The national media has been taking the Democratic Party to task this week after Republican Glenn Youngkin won the Virginia gubernatorial election and heavily-favored incumbent Democratic governor, Phil Murphy, narrowly eked out a reelection victory in New Jersey. This is not a good harbinger for Democrats, which could be looking at large-scale drubbing in 2022 midterm elections without a change in tactics.
The New Yorker’s Benjamin Wallace-Wells said: “Biden’s coalition suddenly seems fragile. Without the soldering presence of the fear of Trump, it is vulnerable to being pulled apart, with college-educated Democrats on one side and working class ones on the other, or progressives on one side and moderate suburbanites on the other.” Wallace-Wells suggests that the votes hint at a dynamic “in which Democrats control most political institutions but have been unable to effectively direct them.”

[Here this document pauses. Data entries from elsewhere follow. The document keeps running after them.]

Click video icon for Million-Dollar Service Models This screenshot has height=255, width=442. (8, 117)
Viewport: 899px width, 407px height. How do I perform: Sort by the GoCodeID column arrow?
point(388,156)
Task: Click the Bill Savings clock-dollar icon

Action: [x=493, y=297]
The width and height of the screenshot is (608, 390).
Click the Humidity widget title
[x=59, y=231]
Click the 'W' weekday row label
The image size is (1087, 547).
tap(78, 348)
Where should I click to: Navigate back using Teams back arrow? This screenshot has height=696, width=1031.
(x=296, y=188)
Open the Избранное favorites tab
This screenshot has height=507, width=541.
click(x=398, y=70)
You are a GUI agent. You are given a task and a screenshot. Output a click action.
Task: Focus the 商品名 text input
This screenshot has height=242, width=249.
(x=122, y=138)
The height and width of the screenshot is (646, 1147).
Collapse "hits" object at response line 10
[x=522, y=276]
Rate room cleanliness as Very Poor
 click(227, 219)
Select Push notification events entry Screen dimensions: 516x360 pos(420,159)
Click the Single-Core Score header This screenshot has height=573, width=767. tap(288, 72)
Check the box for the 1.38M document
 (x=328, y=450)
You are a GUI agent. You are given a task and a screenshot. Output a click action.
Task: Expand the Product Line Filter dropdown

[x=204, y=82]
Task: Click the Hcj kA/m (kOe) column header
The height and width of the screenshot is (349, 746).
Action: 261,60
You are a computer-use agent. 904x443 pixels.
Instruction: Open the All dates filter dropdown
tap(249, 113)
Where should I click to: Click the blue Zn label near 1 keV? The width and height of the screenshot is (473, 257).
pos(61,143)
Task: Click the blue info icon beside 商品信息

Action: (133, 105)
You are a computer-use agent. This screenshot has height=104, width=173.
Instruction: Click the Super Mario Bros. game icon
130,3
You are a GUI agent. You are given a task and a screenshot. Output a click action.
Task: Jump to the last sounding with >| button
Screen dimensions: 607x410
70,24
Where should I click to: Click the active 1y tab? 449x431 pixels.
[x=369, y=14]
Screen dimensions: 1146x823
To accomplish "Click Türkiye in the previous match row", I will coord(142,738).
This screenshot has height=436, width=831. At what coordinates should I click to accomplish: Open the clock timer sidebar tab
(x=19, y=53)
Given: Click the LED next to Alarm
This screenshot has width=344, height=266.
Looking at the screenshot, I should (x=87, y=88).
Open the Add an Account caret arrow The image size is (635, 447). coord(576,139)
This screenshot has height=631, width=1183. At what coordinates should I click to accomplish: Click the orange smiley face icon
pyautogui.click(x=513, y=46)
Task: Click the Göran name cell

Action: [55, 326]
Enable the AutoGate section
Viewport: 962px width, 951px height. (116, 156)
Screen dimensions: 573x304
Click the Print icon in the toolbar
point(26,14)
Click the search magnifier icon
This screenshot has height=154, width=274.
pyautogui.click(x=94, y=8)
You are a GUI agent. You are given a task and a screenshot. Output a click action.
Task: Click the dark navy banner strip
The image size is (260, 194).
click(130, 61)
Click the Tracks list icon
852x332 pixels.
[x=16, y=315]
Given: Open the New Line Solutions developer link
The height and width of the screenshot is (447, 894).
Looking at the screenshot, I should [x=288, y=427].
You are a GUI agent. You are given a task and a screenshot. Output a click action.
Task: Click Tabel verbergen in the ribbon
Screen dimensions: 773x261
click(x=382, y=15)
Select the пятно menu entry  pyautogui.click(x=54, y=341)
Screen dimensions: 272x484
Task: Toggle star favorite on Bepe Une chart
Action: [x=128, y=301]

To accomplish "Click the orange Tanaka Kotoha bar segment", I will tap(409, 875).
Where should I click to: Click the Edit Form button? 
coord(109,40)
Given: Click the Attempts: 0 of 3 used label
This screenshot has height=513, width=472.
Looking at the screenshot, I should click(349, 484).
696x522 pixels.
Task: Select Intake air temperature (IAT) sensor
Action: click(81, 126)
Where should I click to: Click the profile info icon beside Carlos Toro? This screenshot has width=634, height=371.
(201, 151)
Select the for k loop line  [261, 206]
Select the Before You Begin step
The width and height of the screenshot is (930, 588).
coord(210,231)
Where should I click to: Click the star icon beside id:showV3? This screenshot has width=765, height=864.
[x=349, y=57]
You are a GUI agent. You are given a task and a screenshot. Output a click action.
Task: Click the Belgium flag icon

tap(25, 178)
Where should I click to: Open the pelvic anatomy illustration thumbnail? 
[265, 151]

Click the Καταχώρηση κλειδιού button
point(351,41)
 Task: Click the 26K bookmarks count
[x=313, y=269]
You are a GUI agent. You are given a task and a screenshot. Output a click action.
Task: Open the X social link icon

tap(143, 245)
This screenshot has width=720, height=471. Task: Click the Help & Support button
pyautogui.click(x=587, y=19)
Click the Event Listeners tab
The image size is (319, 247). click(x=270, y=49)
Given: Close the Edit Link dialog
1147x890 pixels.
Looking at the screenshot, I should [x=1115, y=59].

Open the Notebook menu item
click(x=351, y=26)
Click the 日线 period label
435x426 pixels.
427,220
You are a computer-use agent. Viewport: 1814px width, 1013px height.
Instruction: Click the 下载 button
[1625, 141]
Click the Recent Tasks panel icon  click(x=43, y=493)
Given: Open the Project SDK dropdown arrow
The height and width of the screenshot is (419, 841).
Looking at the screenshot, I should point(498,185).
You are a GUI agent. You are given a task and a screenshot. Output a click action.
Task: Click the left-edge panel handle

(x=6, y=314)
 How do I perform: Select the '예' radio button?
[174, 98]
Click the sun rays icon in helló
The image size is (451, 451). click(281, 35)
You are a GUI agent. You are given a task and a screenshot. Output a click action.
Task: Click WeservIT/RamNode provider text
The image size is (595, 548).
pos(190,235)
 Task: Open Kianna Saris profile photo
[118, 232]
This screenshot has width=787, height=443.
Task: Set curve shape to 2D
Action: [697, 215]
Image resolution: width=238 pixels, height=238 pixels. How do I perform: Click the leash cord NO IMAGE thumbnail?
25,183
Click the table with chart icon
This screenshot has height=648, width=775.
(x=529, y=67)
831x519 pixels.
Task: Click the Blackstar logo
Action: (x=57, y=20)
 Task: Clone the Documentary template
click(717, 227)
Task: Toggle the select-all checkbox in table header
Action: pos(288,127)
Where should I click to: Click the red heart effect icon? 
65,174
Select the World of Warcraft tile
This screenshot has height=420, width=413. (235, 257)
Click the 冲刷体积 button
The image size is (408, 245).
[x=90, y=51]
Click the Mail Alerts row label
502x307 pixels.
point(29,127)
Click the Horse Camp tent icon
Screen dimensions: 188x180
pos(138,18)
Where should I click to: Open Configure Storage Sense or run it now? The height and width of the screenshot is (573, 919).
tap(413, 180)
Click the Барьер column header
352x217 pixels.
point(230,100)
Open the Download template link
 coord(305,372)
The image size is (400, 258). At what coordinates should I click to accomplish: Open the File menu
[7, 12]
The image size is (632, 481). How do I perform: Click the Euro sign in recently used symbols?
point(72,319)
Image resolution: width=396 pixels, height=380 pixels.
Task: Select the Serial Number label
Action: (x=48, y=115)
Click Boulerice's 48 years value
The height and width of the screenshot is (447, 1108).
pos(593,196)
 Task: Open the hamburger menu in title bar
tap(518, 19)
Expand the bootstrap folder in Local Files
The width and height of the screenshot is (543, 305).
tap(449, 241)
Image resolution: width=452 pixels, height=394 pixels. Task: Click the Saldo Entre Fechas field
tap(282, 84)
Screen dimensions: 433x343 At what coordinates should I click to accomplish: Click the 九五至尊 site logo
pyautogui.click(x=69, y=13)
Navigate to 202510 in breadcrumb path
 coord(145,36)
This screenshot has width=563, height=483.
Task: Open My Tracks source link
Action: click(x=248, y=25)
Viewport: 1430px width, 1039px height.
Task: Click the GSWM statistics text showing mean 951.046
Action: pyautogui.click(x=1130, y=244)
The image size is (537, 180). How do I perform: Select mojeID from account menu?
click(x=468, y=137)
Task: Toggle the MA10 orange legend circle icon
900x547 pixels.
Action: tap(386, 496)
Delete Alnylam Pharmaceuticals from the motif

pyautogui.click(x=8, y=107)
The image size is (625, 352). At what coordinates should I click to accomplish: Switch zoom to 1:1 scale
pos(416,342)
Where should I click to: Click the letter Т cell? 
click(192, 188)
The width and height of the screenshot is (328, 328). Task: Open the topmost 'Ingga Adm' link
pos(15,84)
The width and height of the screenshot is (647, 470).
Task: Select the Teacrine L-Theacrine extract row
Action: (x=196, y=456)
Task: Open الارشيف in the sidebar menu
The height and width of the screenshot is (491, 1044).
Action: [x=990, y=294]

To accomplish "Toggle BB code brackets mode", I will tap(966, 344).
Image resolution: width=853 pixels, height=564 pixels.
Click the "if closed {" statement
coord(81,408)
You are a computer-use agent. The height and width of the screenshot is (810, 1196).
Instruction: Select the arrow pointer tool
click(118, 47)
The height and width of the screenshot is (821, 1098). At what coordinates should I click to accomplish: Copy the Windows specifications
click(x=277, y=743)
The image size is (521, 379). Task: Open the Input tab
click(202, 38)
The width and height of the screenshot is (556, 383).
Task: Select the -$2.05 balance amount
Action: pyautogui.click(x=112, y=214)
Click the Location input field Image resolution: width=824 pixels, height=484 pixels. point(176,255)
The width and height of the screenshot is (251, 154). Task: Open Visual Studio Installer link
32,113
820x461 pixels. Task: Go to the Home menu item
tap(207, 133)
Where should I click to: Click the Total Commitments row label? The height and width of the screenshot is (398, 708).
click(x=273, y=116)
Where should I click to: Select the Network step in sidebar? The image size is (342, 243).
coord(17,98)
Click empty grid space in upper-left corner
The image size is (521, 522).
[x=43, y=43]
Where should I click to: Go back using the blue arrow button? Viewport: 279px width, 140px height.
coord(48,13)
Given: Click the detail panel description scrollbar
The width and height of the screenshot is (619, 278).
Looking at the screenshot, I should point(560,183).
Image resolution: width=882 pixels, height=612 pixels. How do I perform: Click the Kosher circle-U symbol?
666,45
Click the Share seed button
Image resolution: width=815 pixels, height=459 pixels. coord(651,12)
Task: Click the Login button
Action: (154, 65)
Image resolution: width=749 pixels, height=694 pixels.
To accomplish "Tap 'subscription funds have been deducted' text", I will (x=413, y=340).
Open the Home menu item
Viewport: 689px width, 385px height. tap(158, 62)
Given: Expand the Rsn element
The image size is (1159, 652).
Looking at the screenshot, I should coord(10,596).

Virginia Democratic Rep. Abigail Spanberger thinks the Democratic Party has moved too far to the left. She told the New York Times this week, speaking of President Biden, “nobody elected him to be F.D.R. They elected him to be normal and stop the chaos.”
The New York Times echoed her concerns in a Friday editorial:
Democrats should work to implement policies to help the American people. Congress should focus on what is possible, not what would be possible if Joe Manchin, Kyrsten Sinema and — frankly — a host of lesser-known Democratic moderates who haven’t had to vote on policies they might oppose were not in office.
Democrats agree about far more than they disagree about. But it doesn’t look that way to voters after months and months of intraparty squabbling. Time to focus on — and pass — policies with broad support. Or risk getting run out of office.
The editorial board of The Washington Post expressed similar sentiments in the wake of Tuesday’s election, but also contrasted Virginia’s politics with our own state of Texas:
Having focused for the campaign’s early months on the canard of election integrity, Mr. Youngkin pivoted this fall by laying out an ambitious economic program, including tax cuts. The cacophony of negative campaigning and culture war wailing tended to drown out that agenda, yet the success of his governorship will be judged more on the latter than the former.
Mr. Youngkin surely understands this, and also that Virginia is not Texas. It’s a moderate place — he is the first Republican elected statewide since 2009, and the state legislature is closely divided, with Democrats holding a razor-thin majority in the state Senate, and Republicans holding one no bigger in the House of Delegates. A full-court press during his governorship to limit abortion access or impede voting or ban books in schools is unlikely to enjoy broad popular support.
Tying Republican candidates to Trump hasn’t generally worked well. It may have worked for Gavin Newsome in Califonia’s recall election, but it didn’t work for the Democrats in 2020, when Republicans unexpectedly gained seats in the House of Representatives. The conservative-leaning Dallas Morning News published a column Thursday entitled, “Virginia elected a Republican governor, lighting a path for the GOP post-Trump.” If they’re right, the Democrats need to start writing a new 2022 play book before it’s too late.